Am Imageproblem des Juristen besteht sicher kein Zweifel. Dennoch sollte die Frage erlaubt sein, ob Bach tatsächlich der olympische Totalversager ist, als der er gerne gesehen wird?
Nicht ganz unerwähnt bleiben sollte hierbei, dass Olympias Ruf ja längst schon massiv ramponiert war, bevor Bach die Zügel in die Hand nahm. Die großen Korruptionsskandale fielen noch in die Zeit des unseligen Juan Antonio Samaranch, Chefolympier von 1980 bis 2001. In dieser Ära erfolgten auch die Initialzündungen für die totale Kommerzialisierung. Auch die Doping-Seuche breitete sich weltweit lange vor Bach aus. Und nicht zu vergessen ist, dass es bereits dem redlichen Jacques Rogge, Samaranchs Nachfolger, nicht gelungen war, das olympische Übel in den Griff zu bekommen.
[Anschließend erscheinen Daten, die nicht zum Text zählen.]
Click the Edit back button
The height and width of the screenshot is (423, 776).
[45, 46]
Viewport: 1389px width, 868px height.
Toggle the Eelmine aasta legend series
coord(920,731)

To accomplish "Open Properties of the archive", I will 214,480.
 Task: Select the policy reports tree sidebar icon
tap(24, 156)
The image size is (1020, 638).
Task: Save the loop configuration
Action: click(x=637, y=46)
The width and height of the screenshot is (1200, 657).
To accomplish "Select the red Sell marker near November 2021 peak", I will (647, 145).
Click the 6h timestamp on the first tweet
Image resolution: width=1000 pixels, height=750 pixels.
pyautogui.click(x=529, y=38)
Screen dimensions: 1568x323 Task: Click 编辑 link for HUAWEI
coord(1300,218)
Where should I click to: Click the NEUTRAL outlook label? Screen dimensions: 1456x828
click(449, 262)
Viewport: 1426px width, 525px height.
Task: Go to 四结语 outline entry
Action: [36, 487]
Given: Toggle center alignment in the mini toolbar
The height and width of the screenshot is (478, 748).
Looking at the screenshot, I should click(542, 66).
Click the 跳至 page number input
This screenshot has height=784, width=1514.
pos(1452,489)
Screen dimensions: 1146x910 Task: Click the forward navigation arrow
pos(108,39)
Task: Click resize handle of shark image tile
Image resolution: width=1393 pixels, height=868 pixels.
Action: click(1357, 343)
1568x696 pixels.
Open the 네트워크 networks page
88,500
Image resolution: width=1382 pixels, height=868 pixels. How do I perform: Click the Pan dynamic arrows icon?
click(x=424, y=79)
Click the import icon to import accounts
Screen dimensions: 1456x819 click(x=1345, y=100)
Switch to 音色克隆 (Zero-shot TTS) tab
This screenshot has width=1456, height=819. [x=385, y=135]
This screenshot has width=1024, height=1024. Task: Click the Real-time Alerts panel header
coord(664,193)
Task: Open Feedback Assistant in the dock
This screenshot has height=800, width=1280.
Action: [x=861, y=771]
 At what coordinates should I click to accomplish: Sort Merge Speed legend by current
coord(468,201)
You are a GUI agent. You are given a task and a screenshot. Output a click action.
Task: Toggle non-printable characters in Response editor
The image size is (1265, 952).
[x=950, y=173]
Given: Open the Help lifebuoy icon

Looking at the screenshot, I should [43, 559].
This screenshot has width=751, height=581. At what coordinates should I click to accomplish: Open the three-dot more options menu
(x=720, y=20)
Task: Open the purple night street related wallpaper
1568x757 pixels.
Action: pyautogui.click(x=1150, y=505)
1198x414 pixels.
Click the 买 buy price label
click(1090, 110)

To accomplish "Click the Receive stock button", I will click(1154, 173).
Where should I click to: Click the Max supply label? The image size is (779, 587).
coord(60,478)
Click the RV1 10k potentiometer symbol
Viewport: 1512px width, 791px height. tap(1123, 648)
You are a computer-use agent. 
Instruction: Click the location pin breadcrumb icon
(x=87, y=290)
Es war also kein leichtes Erbe; die Krise war seit langem da. Während Bachs Amtszeit hat sie sich – trotz der gut gemeinten Agenda 2020 – allerdings noch verschärft. Das aktuelle Fiasko im Umgang mit dem russischen Staatsdoping ist ein neuer, gewaltiger Rückschlag. Wobei es zwar falsch wäre, dem IOC-Präsidenten unlautere Absichten zu unterstellen bei der Verbannung russischer Athleten. Aber er hat sich zum wiederholten Mal durch Ungeschicklichkeiten und mangelnde Konsequenz in eine Situation hineinmanövriert, wo er nur verlieren konnte. Erst war er vielen zu milde; dann scheiterte der Versuch, Härte zu zeigen. Was er auch machte, es war verkehrt. Im Sport spricht man in solch einem Fall von einem „unglücklichen Händchen“. Im Falle eines IOC-Präsidenten ist solch ein Manko fatal.